The trial found three new drug regimens that can deliver similar efficacy and safety to conventional treatments while reducing treatment time by up to two-thirds. The endTB regimens represent important alternatives for short MDR-TB treatment and complement the use of another highly effective, shorter MDR-TB regimen, called BPaLM, which is not suitable for certain populations. If recommended by the World Health Organization, these new patient-centered treatment regimens would empower clinicians to offer shortened MDR-TB treatment regardless of age, pregnancy, and comorbidities that are common among people with MDR-TB.

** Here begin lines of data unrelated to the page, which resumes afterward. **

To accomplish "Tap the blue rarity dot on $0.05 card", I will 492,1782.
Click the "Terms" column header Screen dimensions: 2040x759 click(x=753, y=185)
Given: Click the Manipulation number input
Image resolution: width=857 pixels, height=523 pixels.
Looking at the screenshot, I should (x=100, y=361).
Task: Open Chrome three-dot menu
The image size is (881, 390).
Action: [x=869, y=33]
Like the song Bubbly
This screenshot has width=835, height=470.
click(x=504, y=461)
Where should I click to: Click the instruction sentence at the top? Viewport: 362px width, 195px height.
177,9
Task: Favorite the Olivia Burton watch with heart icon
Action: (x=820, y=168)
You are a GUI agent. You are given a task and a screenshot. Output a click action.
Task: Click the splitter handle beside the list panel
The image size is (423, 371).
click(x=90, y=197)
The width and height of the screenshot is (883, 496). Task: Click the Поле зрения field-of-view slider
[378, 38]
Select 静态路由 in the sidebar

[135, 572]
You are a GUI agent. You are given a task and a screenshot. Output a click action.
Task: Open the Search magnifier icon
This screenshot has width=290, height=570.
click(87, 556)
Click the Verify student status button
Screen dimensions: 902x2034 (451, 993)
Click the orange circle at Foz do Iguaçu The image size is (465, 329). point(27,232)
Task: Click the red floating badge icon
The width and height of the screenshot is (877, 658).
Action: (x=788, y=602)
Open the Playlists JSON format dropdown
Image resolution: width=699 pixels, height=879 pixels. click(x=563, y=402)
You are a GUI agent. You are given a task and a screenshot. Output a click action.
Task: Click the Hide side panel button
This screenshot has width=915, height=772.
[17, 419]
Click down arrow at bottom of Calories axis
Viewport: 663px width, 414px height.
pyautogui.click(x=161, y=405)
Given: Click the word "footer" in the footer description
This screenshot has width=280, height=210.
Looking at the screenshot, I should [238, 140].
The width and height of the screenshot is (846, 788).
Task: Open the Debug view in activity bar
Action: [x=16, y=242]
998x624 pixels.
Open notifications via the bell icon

The endTB trial enrolled a diverse group of 754 patients from seven countries (Georgia, India, Kazakhstan, Lesotho, Pakistan, Peru, and South Africa). This included historically excluded populations like adolescents and those with comorbidities like substance-use disorders, and retained participants who became pregnant during the trial. The trial evaluated five nine-month treatment regimens, and randomization was outcome-adapted, meaning more patients were assigned to regimens that were producing better outcomes.
“For far too long, MDR-TB has loomed as a formidable threat with limited, poorly tolerated treatment options, but today, we unveil evidence for multiple innovative all-oral, shortened regimens that will allow patient-centered, individualized treatment of MDR-TB.
This marks a pivotal moment in the fight against a disease that has plagued vulnerable populations worldwide. What makes these results even more remarkable is the diversity, and resulting generalizability, of this Phase III randomized controlled trial,” said Lorenzo Guglielmetti, MD, Médecins Sans Frontières Director for the endTB project and Co-Principal Investigator of the study.
True access to these new treatment options depends on removing all barriers to timely and high-quality care. These trial results could address a major barrier to care for many people and the endTB consortium will continue to advocate to improve access and affordability to quality TB care.
To read more about the clinical trial results, please visit endTB.org.
* The aim of a non-inferiority trial is to demonstrate that the new treatment being tested is no less effective than the existing treatment by a predefined proportion. If this can be established, the new treatment can be considered as a substitute for the existing treatment, especially if it has other advantages that make it preferable (due, for example, to better duration, tolerance or safety).